Prince Charles may soon be worshipped by Pacific villagers from Tanna island, part of the archipelago nation of Vanuatu, following his father’s death, local leaders have told AFP reporters.
Worshippers from the villages of Yaohnanen and Yakel, who view the Queen’s husband as their “true Messiah,” will mourn their spiritual leader for the next 100 days in traditional style coupled with magic, while gathering around an ancient banyan tree and drinking intoxicating kava.
Local legend has it that Prince Philip was the embodiment of a powerful white-skinned spirit from the mountain who travelled overseas to marry a powerful woman. Vanuatu tribes learned about the duke’s life story from British colonists back in the 1960s and 70s – he fitted the image of the pale-skinned son of the mountain god, and so the Prince Philip Movement was born.

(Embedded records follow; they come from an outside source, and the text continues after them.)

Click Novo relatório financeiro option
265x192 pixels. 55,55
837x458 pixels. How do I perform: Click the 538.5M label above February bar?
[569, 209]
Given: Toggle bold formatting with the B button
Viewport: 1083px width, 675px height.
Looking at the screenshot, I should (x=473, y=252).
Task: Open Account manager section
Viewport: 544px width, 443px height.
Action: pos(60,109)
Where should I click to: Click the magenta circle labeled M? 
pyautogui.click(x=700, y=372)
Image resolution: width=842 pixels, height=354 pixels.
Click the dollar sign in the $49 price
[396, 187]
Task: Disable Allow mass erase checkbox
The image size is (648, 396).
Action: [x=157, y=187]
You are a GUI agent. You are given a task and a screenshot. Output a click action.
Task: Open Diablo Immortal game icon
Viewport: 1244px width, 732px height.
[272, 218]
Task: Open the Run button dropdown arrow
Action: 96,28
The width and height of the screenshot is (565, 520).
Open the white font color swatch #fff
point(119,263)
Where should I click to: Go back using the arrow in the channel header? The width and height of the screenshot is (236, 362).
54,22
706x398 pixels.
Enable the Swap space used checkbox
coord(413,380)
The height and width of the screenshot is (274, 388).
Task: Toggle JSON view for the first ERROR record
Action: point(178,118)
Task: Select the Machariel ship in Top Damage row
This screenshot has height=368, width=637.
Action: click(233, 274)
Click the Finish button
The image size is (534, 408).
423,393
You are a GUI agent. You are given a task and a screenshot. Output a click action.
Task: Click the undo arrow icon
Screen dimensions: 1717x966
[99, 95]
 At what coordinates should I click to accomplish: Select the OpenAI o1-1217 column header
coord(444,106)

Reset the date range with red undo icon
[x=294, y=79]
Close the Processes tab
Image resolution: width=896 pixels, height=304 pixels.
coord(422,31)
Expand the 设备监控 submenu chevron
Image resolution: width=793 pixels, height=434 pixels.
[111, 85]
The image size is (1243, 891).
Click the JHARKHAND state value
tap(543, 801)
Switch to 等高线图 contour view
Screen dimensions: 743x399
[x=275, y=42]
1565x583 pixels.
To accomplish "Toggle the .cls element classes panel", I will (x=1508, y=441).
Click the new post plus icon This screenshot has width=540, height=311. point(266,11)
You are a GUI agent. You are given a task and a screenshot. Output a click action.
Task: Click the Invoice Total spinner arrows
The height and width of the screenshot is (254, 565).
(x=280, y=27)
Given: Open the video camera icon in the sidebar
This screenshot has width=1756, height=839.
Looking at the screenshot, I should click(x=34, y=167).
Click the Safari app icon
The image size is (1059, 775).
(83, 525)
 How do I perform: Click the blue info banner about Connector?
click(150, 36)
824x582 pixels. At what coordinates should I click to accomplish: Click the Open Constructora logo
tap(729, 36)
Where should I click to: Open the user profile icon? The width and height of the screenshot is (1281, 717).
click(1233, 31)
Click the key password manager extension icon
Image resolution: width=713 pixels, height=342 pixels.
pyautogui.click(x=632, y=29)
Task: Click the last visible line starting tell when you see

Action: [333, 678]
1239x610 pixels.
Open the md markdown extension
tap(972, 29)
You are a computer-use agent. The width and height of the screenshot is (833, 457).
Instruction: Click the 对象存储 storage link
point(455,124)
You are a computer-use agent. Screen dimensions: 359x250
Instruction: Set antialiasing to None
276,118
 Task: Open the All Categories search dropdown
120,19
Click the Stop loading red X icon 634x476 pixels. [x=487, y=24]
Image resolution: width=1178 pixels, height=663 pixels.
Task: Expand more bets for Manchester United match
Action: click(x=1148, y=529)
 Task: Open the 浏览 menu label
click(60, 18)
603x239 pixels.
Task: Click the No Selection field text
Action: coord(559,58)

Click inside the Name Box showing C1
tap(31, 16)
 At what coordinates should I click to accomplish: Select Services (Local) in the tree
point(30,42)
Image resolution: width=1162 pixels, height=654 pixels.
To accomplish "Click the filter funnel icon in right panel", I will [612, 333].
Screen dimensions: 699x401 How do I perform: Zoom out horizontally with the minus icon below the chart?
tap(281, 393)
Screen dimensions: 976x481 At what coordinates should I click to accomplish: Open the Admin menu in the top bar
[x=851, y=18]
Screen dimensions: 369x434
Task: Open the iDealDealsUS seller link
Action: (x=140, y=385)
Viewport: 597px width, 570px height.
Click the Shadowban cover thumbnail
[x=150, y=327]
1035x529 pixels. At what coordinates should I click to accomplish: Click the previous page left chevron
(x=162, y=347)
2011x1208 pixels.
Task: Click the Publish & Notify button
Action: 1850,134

This belief was reinforced when the duke visited Vanuatu in 1974 and met members of the movement, gifting them his portrait and posing for a photo with a pig-killing club.
Nothing can shake the movement's belief in the duke’s divinity and according to the head of the Tanna Council of Chiefs, Willie Lop, Prince Philip was also naturally “black.”
"Prince Philip is from Tanna. He rode his horse down to the south of the island, and leapt into the sea,” Willie Lop maintained to journalists, adding with confidence:
"Prince Philip is a black man. If he turned white, it happened in some other country. But Prince Philip is a black man."
Many on the island think that the prince will eventually make his way back to Vanuatu – a local leader called Albi says the prince's spirit his “left his body” but “it lives on.”
“It's too soon to say where it will reside," Chief Albi says.
But what Duke of Edinburgh failed to do during his lifetime was to actually visit the tiny volcanic island where so many now mourn his death. He did continue exchange letters and gifts with local tribes, though.
Prince Charles may succeed his father as a local divine being if the elders agree among themselves when the mourning period for Philip ends. They're hopeful his son might do what the duke did not and actually visit Tanna.
"We never got the chance to meet [Prince Philip] face to face like you and me right now," chief Jack Malia told reporters.
"If [Prince Charles] would agree to come some day, then he must come down here so that we can sit together and talk."
Prince Charles visited Port Vila in Vanuatu in 2018 and was appointed a Mal Menaringmanu during a colourful ceremony, which is a title given to an honorary chief who watches over the people - all the while drinking kava.